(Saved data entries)
== Segment start ==

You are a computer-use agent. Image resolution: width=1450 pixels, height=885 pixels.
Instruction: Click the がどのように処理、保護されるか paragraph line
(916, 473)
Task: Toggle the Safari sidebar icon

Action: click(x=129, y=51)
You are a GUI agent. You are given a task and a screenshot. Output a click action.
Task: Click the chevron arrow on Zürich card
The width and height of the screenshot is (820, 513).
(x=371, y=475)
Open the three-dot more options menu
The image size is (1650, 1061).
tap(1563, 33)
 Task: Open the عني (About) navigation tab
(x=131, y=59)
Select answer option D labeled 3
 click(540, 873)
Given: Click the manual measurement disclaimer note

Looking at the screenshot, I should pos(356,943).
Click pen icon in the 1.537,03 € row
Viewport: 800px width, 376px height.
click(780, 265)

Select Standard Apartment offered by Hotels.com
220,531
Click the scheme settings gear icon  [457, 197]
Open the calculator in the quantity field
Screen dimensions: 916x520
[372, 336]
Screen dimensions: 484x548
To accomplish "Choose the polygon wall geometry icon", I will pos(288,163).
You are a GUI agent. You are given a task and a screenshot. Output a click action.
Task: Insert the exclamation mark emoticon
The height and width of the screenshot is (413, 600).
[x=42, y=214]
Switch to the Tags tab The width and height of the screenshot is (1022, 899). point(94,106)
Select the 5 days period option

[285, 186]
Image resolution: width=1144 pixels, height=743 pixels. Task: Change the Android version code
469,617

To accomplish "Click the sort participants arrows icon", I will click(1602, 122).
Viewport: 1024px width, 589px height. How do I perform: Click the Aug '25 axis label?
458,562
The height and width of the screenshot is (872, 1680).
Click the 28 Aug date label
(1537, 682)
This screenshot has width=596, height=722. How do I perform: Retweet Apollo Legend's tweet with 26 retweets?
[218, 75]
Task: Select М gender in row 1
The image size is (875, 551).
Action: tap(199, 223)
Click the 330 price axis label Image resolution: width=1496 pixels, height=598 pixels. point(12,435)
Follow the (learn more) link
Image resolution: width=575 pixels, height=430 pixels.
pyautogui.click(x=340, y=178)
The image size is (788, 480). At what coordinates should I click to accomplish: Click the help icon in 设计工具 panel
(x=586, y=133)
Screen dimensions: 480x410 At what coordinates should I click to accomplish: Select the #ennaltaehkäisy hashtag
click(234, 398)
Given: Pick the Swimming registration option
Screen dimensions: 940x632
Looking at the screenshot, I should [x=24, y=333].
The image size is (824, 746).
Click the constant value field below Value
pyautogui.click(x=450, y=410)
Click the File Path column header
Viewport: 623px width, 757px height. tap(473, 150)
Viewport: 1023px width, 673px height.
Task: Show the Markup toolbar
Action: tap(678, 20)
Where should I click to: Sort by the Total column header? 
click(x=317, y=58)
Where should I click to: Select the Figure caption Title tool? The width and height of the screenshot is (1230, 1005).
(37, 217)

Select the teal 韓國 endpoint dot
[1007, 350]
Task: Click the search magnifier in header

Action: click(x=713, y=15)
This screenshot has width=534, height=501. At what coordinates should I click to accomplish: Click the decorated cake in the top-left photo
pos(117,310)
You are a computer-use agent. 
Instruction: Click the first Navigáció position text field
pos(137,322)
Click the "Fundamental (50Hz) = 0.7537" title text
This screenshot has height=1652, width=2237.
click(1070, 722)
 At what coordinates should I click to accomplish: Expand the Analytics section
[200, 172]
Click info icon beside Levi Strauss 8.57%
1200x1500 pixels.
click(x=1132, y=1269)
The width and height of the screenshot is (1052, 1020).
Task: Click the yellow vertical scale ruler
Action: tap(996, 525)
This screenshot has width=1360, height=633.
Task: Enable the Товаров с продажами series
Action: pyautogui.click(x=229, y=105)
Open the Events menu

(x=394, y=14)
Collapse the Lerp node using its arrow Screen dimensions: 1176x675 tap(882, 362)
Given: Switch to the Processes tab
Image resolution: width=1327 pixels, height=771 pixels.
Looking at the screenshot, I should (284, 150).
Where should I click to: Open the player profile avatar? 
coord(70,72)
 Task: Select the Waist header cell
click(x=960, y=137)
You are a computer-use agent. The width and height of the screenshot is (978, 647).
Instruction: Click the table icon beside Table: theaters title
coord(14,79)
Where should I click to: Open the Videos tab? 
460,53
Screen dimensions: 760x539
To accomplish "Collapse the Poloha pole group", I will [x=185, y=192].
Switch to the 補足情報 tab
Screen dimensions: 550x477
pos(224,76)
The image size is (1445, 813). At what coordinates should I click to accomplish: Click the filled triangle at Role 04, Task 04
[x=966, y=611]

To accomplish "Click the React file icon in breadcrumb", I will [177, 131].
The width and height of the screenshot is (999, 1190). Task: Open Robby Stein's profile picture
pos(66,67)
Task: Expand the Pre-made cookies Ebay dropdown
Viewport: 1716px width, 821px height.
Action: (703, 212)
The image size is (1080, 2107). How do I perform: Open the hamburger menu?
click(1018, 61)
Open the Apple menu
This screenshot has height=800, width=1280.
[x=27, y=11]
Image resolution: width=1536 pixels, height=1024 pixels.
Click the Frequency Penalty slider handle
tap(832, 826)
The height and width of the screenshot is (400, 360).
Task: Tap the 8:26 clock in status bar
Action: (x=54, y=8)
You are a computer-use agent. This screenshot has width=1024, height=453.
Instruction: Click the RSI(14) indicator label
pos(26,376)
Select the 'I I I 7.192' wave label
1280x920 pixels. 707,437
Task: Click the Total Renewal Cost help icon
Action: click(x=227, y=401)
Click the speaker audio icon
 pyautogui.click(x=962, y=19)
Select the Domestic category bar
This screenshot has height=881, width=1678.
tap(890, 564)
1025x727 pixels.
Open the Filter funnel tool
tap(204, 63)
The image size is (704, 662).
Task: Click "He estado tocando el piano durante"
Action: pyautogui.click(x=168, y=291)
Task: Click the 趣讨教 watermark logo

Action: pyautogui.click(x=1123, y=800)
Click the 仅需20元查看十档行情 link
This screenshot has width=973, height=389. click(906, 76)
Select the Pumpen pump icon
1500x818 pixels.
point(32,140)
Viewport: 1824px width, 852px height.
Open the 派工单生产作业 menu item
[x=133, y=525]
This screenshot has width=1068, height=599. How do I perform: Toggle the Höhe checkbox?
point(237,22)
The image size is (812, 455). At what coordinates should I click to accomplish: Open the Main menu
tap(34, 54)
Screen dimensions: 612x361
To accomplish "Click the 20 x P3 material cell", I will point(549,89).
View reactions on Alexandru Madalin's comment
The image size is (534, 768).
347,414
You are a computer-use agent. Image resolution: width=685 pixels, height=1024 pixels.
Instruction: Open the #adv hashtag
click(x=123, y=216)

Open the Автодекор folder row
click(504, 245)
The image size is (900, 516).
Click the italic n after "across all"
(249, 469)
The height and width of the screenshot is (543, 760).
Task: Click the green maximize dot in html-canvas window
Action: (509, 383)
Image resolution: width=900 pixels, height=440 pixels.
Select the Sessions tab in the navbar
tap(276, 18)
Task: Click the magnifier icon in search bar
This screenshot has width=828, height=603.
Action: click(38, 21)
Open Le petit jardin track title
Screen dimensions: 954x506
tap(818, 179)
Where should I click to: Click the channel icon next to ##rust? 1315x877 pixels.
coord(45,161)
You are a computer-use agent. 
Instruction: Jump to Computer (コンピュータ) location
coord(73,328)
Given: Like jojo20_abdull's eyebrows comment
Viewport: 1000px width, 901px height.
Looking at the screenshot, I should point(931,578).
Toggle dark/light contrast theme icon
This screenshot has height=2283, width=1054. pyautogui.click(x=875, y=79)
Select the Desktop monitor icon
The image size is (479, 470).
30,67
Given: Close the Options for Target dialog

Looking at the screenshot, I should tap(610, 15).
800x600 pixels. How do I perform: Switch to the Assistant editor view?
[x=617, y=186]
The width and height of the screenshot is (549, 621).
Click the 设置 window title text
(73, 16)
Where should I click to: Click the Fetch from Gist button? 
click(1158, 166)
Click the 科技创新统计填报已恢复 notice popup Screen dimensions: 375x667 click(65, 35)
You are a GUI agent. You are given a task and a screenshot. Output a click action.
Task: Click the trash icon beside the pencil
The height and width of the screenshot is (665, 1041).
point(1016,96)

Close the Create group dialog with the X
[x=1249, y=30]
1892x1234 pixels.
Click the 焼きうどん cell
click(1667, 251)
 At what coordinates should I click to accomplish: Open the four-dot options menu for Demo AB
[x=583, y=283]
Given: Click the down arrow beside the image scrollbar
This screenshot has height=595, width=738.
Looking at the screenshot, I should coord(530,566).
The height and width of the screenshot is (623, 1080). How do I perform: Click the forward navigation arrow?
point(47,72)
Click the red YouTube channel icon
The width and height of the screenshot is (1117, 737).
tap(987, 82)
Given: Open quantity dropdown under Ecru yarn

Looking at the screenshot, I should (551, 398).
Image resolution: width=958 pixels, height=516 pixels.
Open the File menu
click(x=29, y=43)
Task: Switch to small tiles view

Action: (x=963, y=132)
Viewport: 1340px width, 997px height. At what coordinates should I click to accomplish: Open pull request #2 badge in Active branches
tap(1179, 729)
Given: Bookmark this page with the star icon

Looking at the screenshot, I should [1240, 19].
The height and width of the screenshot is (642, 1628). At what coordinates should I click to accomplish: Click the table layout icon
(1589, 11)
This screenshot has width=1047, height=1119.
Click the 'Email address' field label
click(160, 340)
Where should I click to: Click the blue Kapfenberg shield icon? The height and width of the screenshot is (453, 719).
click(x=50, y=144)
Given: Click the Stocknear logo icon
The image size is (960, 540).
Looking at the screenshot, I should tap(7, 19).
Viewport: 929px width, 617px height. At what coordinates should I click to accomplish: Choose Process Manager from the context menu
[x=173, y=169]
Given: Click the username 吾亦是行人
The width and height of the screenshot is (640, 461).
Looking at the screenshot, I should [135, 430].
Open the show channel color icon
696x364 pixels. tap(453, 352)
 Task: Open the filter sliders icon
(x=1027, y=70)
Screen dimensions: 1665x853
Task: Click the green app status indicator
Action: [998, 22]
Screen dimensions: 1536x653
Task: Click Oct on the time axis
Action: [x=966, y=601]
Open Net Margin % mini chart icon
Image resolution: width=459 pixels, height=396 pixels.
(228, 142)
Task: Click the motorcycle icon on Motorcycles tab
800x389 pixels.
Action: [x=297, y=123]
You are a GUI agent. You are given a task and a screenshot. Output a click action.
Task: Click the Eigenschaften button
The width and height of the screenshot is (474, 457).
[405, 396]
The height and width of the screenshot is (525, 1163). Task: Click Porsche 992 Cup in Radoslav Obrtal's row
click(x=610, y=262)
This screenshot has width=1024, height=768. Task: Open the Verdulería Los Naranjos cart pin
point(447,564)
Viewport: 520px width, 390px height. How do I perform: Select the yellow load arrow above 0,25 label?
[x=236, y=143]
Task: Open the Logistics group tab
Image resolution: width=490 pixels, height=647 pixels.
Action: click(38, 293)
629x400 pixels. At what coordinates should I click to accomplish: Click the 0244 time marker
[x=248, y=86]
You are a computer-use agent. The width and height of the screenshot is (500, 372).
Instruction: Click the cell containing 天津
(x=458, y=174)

== Segment end ==

# [Task to carry out]
Using only the data above, copy out the lines that include the word "comment".

# [Answer for the task]
View reactions on Alexandru Madalin's comment
Given: Like jojo20_abdull's eyebrows comment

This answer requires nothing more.